In summer, hamo (conger pike) is an essential part of Kyoto cuisine; but in Kanazawa there is no tradition of raising it or using it. Likewise, while tai (sea bream) is considered almost sacramental in kaiseki, especially for its festive connotations, it does not flourish in the Sea of ​​Japan. Rather than buying these fish elsewhere, Kataori would prefer to substitute other species more readily available and part of the local ecosystem.

Toyama Bay, which is just an hour’s drive away, is famous for the range of seafood it offers – from shiro-ebi (small tender white shrimp) to hotaru-ika (one-bite ‘firefly’ small squid, named for its natural bioluminescence). Bigger Sea of ​​Japan fish are also available from Himi and other fishing ports including kue (consolidator), nodoguro (black perch) and kanburi, the rich, oily winter amberjack that is coveted in the cold months.

The claws and legs of the crabs are dipped in a rich sauce made from tomalli.  |  TAKEFUMI HAMADA
The claws and legs of the crabs are dipped in a rich sauce made from tomalli. | TAKEFUMI HAMADA

A remarkable celebration

In winter, however, the meal revolves around one particular ingredient: zuwaigani (snow crabs). Females, with their abundant eggs, are called kobako-gani (literally ‘flavor box’ crab), while the males are kanō-gani (a coat rack with the place names “Kaga” and “Noto”). At the height of the season, in December, the two play memorable roles on Kataori’s menu.

Kataori's sublime interpretation of a regional specialty, daikon
Kataori’s sublime interpretation of a regional specialty, daikon “furofuki”. | TAKEFUMI HAMADA

Dinner opens with a few appetizers. First, maybe, furofuki daikon (steamed white daikon topped with salty miso), a rustic staple transformed here into an exercise in understated elegance. And a clear soup of this steaming and fragrant dashi bathing a small piece of lightly steamed white meat fish. And then the main event begins.

The shell of a large female snow crab is placed in front of you, filled with a pile of lint sotoko (crab roe) and the same volume of uchiko (immature crab eggs). The contrast in texture and temperature is perfect; superb flavor.

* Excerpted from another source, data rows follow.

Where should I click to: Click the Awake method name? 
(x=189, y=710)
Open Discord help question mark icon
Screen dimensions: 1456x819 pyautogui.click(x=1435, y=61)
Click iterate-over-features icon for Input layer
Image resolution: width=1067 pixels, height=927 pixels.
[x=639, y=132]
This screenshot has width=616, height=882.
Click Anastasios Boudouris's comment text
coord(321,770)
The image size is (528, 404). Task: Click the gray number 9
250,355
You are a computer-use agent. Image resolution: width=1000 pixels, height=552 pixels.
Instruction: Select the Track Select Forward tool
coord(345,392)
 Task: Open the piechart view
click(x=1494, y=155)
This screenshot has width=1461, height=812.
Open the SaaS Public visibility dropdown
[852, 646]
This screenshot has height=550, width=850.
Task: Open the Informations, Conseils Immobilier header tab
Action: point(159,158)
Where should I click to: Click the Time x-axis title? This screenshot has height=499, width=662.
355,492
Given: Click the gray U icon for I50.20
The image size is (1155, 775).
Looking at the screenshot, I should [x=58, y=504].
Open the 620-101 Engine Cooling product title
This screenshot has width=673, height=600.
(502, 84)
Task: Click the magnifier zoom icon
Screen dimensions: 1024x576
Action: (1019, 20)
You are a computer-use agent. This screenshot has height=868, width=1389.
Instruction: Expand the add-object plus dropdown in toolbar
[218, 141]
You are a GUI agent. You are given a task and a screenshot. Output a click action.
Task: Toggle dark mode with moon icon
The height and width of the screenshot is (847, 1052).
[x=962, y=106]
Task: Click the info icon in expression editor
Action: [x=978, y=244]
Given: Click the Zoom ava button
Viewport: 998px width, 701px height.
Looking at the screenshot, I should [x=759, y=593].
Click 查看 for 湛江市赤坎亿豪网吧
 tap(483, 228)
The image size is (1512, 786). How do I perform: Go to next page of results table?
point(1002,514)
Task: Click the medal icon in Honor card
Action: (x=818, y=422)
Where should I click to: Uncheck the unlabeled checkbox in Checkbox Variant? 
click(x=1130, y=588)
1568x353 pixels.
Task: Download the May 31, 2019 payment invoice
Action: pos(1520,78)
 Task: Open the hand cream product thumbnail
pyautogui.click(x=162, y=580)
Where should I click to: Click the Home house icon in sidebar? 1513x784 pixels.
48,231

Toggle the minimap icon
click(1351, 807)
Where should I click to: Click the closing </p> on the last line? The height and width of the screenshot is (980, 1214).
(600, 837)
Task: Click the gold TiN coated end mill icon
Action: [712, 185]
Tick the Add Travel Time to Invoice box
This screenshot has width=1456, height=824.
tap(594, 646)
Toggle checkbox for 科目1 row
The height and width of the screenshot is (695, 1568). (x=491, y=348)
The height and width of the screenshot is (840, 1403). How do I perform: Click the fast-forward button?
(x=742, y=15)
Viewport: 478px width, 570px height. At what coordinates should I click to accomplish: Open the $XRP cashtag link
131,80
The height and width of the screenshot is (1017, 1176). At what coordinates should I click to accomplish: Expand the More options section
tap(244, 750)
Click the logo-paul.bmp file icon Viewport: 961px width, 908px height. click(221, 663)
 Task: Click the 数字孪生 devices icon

This is just the beginning. Kataori then brings platters loaded with fierce-looking male crabs. Their long legs are gently roasted over charcoal just enough for them to give up their tender white flesh. Tomalli (the rich internal juices) are cooked in a thick sauce that you use as a dip for the thighs and the claw meat prepared in shabu-shabu style.

Later, interspersed with side dishes of vegetables, seafood and even duck, the shellfish will also appear in sashimi, “risotto” of plump crab tomalli. mochi rice and even crabmeat in a thick, transparent sauce served over rice as a closing dish.

It is a remarkable celebration. But that will be the case regardless of the season of your visit, according to Takefumi Hamada, one of Japan’s foremost foodies who documents his travels on his umamiholic Youtube channel.

“When it comes to ingredients like crab or matsutake, there is no restaurant to compete with Kataori, even in Tokyo,” says Hamada. “But whatever the food, it gets the essence of it. He developed his own style in a subtle yet profound way. It is a cuisine that perfectly reflects the seasons and the local ecosystem.

This is an assessment that also seems to be shared by Michelin inspectors. In their latest Hokuriku guide (May 2021), Kataori received two stars. Needless to say, this is now one of the most sought after reserves in all of Japan.

Namikimachi 3-36, Kanazawa, Ishikawa 920-0928; 076-255-1446; kataori.jp. Open every day, two services: 5 p.m. & 8 p.m. also lunch 12 midday Wed & Sun .; menus from 35,000 (varies according to season and ingredients); nearest station Kanazawa; Smoking is not allowed ; main cards; no menu; little English spoken.

The Japan Times Cube’s annual Destination Restaurant Selection showcases the abundant food culture on offer outside of Japan’s big cities.